[Saved data entries]
************

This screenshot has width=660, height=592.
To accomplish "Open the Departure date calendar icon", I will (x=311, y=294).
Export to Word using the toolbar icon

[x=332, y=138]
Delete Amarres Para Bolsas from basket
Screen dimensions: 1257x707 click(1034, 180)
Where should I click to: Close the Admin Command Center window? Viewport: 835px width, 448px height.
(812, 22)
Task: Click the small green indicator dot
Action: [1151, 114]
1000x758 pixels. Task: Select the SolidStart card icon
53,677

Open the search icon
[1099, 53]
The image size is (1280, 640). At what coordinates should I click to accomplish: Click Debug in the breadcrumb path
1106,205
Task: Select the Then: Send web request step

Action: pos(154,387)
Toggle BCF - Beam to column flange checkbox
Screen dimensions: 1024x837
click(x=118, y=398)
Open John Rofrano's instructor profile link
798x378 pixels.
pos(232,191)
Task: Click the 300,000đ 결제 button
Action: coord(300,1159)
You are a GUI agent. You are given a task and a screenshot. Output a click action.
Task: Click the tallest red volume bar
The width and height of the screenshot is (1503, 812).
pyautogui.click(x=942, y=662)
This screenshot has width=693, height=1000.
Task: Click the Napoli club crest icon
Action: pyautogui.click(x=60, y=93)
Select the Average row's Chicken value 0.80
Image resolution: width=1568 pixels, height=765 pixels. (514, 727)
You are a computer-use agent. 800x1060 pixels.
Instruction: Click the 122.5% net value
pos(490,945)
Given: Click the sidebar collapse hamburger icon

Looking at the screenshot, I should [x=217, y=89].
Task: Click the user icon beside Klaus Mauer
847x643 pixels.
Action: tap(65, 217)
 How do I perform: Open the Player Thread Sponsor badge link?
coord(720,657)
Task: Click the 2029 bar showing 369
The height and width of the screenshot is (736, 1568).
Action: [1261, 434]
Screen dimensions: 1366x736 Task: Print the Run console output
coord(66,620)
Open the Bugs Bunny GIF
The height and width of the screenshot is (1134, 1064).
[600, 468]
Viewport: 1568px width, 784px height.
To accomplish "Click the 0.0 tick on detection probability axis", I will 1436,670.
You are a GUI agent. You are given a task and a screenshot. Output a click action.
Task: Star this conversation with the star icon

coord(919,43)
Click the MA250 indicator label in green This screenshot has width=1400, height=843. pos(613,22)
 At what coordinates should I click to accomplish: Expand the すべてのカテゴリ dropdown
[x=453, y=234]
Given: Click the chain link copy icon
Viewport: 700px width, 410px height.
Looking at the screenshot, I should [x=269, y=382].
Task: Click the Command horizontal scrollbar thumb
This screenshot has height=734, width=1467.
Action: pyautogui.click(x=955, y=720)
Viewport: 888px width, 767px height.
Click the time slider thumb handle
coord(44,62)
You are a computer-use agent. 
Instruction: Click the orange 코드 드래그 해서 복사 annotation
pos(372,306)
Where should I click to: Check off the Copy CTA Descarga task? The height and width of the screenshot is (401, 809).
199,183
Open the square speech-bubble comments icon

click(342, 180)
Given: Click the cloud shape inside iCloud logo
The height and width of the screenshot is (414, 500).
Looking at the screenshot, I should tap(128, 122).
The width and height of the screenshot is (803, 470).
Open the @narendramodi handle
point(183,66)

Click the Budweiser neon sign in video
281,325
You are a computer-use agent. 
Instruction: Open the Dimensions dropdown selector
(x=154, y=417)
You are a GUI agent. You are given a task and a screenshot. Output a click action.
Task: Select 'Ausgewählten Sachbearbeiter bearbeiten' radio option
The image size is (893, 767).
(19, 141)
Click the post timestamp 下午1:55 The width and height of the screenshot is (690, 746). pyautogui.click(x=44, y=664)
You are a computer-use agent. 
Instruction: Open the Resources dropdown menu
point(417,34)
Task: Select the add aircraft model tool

************

**Task brief:** Give back every line from the beginning of the records through the line holding "You are a computer-use agent. 800x1060", exactly as it reads, and leave out the rest.

**Solution for this problem:**
This screenshot has width=660, height=592.
To accomplish "Open the Departure date calendar icon", I will (x=311, y=294).
Export to Word using the toolbar icon

[x=332, y=138]
Delete Amarres Para Bolsas from basket
Screen dimensions: 1257x707 click(1034, 180)
Where should I click to: Close the Admin Command Center window? Viewport: 835px width, 448px height.
(812, 22)
Task: Click the small green indicator dot
Action: [1151, 114]
1000x758 pixels. Task: Select the SolidStart card icon
53,677

Open the search icon
[1099, 53]
The image size is (1280, 640). At what coordinates should I click to accomplish: Click Debug in the breadcrumb path
1106,205
Task: Select the Then: Send web request step

Action: pos(154,387)
Toggle BCF - Beam to column flange checkbox
Screen dimensions: 1024x837
click(x=118, y=398)
Open John Rofrano's instructor profile link
798x378 pixels.
pos(232,191)
Task: Click the 300,000đ 결제 button
Action: coord(300,1159)
You are a GUI agent. You are given a task and a screenshot. Output a click action.
Task: Click the tallest red volume bar
The width and height of the screenshot is (1503, 812).
pyautogui.click(x=942, y=662)
This screenshot has width=693, height=1000.
Task: Click the Napoli club crest icon
Action: pyautogui.click(x=60, y=93)
Select the Average row's Chicken value 0.80
Image resolution: width=1568 pixels, height=765 pixels. (514, 727)
You are a computer-use agent. 800x1060 pixels.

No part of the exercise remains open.